All right, the big mess from part 2–Tourette’s Syndrome Facts–gave me a lot of questions to look at and a lot of ideas for discussion. Feel free to look back at that post but know that it basically amounts to a messy brainstorming session. What I am going to do from now on in this series is to take some of the comments from that post and do my best to address the individual issues from each comment in its own article. Whenever possible I am going to share suggestions for things that I believe are worth observing. For people with Tourette’s who read this, please know that I cannot promise anything but my opinions and anecdotal evidence from my own situation.
And for the parents of children with Tourette’s Syndrome, some of the things I will be talking about trying won’t really be on the table for energetic kids who would be bouncing off the walls in any case. But posts like today will give you suggestions for things that you can observe, which will hopefully lead to asking better questions and help you track data other that “yes, there were tics today.”
All right, let’s dive in and see what happens.
My own tics: movement initiated, location specific
I can’t look back at the tics I had as a child, but I’ll talk with my parents and see if they would agree with any of the ideas I’m about to propose and discuss.
Also, please keep in mind that I’m not having many tics these days, so my observations are based on the recent past.

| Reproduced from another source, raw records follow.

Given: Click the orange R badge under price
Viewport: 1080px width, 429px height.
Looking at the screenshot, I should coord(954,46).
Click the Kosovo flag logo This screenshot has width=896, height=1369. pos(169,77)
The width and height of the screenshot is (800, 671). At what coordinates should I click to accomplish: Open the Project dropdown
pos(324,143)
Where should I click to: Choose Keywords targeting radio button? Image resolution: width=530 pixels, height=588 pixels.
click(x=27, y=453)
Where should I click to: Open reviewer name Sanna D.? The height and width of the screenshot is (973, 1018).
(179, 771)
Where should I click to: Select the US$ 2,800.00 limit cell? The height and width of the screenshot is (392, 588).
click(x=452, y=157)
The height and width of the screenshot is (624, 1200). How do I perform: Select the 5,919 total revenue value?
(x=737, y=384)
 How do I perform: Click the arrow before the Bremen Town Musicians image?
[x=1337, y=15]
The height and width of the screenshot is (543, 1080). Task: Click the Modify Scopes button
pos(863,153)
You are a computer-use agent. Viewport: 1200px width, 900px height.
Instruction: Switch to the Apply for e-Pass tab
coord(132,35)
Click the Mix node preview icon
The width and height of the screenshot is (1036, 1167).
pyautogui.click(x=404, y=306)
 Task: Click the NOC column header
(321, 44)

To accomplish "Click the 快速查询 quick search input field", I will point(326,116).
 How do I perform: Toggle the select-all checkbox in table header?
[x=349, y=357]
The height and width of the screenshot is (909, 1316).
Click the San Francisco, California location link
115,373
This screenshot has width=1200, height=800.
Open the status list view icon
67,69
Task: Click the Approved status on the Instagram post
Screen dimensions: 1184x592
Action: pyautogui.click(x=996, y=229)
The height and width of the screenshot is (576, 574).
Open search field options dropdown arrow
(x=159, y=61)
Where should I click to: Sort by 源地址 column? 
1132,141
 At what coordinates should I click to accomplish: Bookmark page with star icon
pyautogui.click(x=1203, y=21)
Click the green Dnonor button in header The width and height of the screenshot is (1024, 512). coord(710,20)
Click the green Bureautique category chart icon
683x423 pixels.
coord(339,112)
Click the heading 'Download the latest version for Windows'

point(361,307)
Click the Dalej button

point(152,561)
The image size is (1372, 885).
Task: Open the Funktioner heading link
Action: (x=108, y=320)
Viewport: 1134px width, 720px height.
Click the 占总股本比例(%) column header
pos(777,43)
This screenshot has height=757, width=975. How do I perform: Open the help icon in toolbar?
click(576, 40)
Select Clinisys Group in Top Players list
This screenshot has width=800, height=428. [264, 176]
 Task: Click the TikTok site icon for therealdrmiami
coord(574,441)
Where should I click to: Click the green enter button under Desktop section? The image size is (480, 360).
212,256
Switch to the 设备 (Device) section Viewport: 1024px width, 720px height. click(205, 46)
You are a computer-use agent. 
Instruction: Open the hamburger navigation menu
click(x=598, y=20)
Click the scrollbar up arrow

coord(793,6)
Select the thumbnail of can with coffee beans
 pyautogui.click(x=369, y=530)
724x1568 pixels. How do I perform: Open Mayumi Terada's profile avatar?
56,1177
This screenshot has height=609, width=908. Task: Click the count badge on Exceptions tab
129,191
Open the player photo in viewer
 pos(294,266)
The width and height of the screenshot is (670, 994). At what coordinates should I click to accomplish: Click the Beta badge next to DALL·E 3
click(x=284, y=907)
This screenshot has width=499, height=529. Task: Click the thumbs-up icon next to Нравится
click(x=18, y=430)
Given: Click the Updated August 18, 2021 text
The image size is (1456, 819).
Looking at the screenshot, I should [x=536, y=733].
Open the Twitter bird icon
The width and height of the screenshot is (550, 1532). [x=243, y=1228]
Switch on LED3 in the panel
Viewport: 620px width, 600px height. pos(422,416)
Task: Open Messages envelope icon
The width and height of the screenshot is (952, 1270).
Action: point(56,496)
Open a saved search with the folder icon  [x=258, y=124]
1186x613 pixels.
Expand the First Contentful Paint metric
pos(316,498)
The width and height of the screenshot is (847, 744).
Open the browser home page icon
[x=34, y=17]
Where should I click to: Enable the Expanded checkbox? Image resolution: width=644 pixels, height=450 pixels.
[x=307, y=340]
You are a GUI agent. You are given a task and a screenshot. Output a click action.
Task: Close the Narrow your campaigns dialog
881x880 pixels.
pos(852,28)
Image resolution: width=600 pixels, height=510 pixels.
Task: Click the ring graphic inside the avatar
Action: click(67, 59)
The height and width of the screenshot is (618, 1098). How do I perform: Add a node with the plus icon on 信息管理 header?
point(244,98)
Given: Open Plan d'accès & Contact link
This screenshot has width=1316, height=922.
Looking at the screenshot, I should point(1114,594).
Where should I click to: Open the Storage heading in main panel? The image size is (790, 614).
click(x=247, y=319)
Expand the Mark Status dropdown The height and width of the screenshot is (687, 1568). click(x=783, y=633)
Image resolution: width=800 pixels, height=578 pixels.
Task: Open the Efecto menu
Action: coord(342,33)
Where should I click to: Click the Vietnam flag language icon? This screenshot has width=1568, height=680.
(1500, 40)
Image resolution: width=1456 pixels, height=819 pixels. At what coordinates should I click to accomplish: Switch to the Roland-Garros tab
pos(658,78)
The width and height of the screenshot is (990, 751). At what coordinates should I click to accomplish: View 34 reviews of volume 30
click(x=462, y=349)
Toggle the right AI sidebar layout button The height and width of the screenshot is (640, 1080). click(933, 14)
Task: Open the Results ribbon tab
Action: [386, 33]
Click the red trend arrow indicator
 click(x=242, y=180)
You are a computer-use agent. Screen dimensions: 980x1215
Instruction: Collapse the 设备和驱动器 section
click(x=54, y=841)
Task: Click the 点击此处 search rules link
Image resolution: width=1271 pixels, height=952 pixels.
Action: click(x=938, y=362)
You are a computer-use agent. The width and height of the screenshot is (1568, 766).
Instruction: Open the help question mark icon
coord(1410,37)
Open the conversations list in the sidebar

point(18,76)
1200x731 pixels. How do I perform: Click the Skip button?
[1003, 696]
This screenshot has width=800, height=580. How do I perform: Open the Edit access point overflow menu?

As an adult, and more specifically over the course of the last year, I have noticed that a certain situation almost always induces the urge to have tics. It is simply when I experience a drastic change in the movement or position I am in.
For instance, imagine that I started walking down a very long hallway. For the first 100 steps my tics are absolutely horrible. But then there is a gradual decline in severity as I become accustomed to what I am doing. The simple act of walking, the repetition of the steps, the way my limbs move through space and the locations that my eyes focus on all become routine.
At the end of the hallway is a chair. I sit down in the chair and, nine times out of ten, boom! The urge to have tics is back. I have just experienced a drastic change in what my body has grown accustomed to. I was in motion. I was standing upright. Now I am inert and seated. If I stay seated long enough, the urge to have tics will gradually subside, even if the severity looks unchanged to an observer.
When it is time to stand up and walk back down the hallway–you guessed it, the first steps will be the most difficult in terms of the symptoms flaring up.
I have entertained a lot of different associations with this. You’ll notice in this series that I will never use the word cause. I think the word makes people stupid, or at least less curious. Solving this neurological puzzle for me meant throwing all the dogma out the window and starting from scratch. So, associations, not causes. This is good for a number of reasons, but the most trenchant, in my opinion, is this: as we run experiments, we will occasionally prove our hypotheses wrong. If we’re locked into dogmatic ideas then this could be a traumatic event that requires unlearning. With associations, we can simply play the interested observer and move on to the next experiment.
Okay, tangent over. My association with the shift in positions and greater severity of tics is that the body is always learning. It is always trying to do what is best for it. Whether sitting or walking, the body gradually grows more comfortable and the stress of the tics lessens. The stress is being resolved somehow through the sameness of whatever position I find myself in for a prolonged period. Then, when things change, everything is stirred up.
Moving limbs, moving eyes, a change in our breathing pattern: so far, I have every reason to believe, in my case, that these things contribute to my flareups.
I have noticed particularly that my own levels of stimulation seem highly associated with the way my eyes take in the world as I move. Something as simple as closing my eyes briefly when I change from seated to walking, or vice versa, can make a huge difference.
When I move from one phase to the next, I make the maintenance of my breathing pattern a priority. If it changes noticeably with the shift, it seems to change everything. I’ll talk about breathing more in the next post.
From room to room
Back to the eyes. I find that my urges increase when I move from one room to another, particularly if the room I’m coming into is noticeably brighter than the one I’m exiting. Public restrooms are the best example I can think of, but hospital corridors are a close second. Sports bars with blinking TVs everywhere. Even moving into a well-lit neighborhood after driving through a dark stretch at night.
So far, if I close my eyes–minus the driving example–when I move into the brighter room, I do better.
I’m going to leave it at that for today. So if you have Tourette’s Syndrome, please run these experiments. Get a notebook or use a voice recorder. Note your sensations as they come and go.
- What position were you in?
- What was the lighting in the room?
- Does your day require you to move through various lighting levels frequently?
- Can you control your breathing during the most drastic movement shifts in your day?
- Seated or standing? What’s easier more often?
- Does closing your eyes during movement and environmental transitions resolve or maintain the stress
And parents who read this, get your kids to participate if they can focus, but get your own notebook, track your own data, and see if you can spot some trends. There are no answers without questions.
And on that note, if you have questions, please ask. If I can answer them, I will. If I can only speculate, I’ll say so. And if this all sounds so simple that you wonder why your doctor never mentioned trying any of this, I’ll take that as a compliment.
Clarity and progress. Better questions lead to better answers.